Output, without alteration, the first line of the entries and each line after it, stopping with the line that contains "Given: Toggle microphone".

(Beginning of Extracted data)

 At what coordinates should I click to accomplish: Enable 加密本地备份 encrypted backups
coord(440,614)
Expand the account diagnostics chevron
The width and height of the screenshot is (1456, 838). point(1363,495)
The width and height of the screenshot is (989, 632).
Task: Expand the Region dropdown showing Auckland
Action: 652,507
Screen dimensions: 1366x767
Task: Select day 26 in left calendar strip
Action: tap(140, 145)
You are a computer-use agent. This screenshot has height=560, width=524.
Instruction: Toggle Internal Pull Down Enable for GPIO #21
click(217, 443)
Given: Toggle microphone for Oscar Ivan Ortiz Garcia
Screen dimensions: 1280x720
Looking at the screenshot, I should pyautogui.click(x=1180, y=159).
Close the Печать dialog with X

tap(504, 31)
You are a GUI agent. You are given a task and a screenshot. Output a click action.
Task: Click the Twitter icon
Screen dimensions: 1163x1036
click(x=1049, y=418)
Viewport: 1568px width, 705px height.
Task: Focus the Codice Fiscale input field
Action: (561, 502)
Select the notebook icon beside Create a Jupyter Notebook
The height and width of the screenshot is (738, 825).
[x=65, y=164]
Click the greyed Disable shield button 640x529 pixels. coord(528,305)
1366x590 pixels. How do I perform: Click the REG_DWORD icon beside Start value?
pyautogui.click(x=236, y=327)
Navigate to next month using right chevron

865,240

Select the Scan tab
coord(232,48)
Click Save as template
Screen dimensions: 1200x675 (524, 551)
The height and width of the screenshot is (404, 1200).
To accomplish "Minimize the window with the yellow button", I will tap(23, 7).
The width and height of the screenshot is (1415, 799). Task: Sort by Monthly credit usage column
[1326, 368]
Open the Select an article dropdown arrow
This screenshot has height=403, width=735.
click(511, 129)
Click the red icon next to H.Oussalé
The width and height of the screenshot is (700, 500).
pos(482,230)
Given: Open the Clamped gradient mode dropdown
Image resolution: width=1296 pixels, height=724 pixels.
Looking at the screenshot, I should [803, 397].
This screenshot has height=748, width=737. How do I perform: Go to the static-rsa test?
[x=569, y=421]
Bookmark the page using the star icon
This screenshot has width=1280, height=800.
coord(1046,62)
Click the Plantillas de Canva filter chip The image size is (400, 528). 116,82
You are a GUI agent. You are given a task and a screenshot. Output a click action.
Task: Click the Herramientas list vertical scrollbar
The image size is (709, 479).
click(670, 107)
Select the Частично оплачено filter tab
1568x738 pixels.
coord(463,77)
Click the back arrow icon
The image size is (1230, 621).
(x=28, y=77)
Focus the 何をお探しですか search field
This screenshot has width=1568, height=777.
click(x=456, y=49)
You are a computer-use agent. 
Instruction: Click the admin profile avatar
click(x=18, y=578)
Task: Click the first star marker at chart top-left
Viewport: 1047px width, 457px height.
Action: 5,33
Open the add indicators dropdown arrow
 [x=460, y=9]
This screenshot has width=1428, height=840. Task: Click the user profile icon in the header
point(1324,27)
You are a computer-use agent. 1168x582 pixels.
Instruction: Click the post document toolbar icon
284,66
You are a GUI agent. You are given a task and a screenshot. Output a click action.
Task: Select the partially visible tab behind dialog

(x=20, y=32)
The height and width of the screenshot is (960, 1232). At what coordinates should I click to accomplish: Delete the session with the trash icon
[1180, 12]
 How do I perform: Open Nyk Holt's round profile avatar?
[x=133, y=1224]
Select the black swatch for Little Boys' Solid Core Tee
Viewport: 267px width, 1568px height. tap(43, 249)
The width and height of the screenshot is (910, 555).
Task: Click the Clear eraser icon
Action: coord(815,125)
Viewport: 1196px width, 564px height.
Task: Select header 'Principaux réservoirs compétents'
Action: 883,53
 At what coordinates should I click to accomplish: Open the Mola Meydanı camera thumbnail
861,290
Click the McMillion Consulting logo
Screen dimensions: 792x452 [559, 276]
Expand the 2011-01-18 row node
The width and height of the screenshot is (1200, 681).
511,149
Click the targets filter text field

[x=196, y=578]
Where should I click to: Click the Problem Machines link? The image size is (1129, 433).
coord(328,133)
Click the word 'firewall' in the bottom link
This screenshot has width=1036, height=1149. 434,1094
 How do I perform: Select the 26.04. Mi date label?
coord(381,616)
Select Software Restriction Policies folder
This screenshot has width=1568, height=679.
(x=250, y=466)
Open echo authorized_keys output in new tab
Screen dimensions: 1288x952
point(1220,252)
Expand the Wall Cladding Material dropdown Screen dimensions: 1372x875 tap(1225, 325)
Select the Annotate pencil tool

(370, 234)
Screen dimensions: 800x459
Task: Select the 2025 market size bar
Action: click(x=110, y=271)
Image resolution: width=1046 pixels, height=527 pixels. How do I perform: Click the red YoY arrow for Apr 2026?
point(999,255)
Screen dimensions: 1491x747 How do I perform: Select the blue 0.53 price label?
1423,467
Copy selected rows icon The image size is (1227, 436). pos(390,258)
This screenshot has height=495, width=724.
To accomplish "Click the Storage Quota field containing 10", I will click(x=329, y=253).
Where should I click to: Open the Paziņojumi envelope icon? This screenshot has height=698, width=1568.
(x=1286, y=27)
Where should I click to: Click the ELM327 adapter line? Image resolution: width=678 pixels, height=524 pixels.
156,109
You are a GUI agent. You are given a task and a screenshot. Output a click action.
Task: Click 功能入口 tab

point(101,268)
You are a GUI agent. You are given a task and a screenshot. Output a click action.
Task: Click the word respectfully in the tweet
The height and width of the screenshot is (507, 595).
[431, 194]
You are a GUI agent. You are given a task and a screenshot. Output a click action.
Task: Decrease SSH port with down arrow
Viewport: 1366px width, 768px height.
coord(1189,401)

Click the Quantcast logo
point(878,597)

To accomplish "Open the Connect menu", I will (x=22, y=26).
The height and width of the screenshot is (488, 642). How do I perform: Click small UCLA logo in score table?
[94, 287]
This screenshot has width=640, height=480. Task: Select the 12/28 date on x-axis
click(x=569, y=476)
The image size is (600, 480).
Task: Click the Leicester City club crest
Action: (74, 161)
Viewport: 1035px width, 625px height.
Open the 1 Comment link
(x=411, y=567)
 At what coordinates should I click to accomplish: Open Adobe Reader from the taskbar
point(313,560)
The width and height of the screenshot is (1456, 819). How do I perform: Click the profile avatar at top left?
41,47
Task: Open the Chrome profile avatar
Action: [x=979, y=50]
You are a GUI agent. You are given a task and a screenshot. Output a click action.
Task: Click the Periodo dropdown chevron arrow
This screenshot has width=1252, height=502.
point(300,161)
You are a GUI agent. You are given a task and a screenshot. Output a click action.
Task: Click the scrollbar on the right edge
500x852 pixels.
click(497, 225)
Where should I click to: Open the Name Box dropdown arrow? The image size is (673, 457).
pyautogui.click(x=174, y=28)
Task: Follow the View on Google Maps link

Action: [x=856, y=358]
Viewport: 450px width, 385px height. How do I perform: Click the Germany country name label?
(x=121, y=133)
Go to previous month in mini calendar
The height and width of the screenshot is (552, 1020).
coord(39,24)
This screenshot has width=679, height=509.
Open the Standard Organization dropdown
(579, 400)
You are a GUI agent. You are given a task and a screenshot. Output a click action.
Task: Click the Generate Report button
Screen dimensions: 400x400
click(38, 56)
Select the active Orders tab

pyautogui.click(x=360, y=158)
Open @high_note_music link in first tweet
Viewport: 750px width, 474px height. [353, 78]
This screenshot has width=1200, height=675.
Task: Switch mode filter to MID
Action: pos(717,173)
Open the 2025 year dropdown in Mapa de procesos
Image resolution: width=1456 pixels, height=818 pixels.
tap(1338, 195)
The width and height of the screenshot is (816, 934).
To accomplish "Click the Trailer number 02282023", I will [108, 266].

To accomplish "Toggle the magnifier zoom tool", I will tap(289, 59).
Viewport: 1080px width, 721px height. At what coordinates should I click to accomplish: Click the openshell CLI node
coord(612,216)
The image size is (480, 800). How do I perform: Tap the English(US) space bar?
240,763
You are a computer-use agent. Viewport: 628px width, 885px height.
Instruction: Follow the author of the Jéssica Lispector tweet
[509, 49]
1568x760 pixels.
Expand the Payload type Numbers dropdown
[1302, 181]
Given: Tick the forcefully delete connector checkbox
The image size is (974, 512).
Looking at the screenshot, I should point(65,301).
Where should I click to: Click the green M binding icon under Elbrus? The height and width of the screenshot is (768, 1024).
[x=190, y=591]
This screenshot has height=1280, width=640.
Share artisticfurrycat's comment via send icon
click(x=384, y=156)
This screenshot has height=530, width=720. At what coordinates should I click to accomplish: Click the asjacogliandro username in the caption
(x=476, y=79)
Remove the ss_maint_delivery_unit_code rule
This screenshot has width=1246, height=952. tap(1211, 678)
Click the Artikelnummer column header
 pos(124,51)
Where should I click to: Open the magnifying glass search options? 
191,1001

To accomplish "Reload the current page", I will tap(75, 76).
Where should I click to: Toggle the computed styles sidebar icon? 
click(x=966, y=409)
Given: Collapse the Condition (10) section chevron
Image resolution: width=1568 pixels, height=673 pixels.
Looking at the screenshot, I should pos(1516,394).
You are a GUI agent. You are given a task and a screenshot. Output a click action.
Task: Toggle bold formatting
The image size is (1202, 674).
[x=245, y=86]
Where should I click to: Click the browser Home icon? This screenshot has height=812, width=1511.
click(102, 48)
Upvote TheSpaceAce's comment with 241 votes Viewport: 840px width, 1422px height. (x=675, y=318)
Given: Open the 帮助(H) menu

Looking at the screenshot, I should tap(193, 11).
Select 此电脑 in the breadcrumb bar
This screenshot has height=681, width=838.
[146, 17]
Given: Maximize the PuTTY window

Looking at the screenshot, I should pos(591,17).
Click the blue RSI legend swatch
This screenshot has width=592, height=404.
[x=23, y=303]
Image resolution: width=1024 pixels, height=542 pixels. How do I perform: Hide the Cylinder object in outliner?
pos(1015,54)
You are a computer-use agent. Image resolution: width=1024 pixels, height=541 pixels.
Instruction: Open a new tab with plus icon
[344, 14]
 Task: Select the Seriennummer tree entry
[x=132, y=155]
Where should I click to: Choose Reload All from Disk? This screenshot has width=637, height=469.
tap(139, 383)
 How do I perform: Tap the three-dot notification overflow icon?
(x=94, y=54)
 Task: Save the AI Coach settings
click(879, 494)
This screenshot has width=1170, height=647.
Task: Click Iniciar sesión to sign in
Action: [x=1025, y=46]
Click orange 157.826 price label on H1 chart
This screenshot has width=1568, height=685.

(End of Extracted data)

• **Solution to the exercise**
 At what coordinates should I click to accomplish: Enable 加密本地备份 encrypted backups
coord(440,614)
Expand the account diagnostics chevron
The width and height of the screenshot is (1456, 838). point(1363,495)
The width and height of the screenshot is (989, 632).
Task: Expand the Region dropdown showing Auckland
Action: 652,507
Screen dimensions: 1366x767
Task: Select day 26 in left calendar strip
Action: tap(140, 145)
You are a computer-use agent. This screenshot has height=560, width=524.
Instruction: Toggle Internal Pull Down Enable for GPIO #21
click(217, 443)
Given: Toggle microphone for Oscar Ivan Ortiz Garcia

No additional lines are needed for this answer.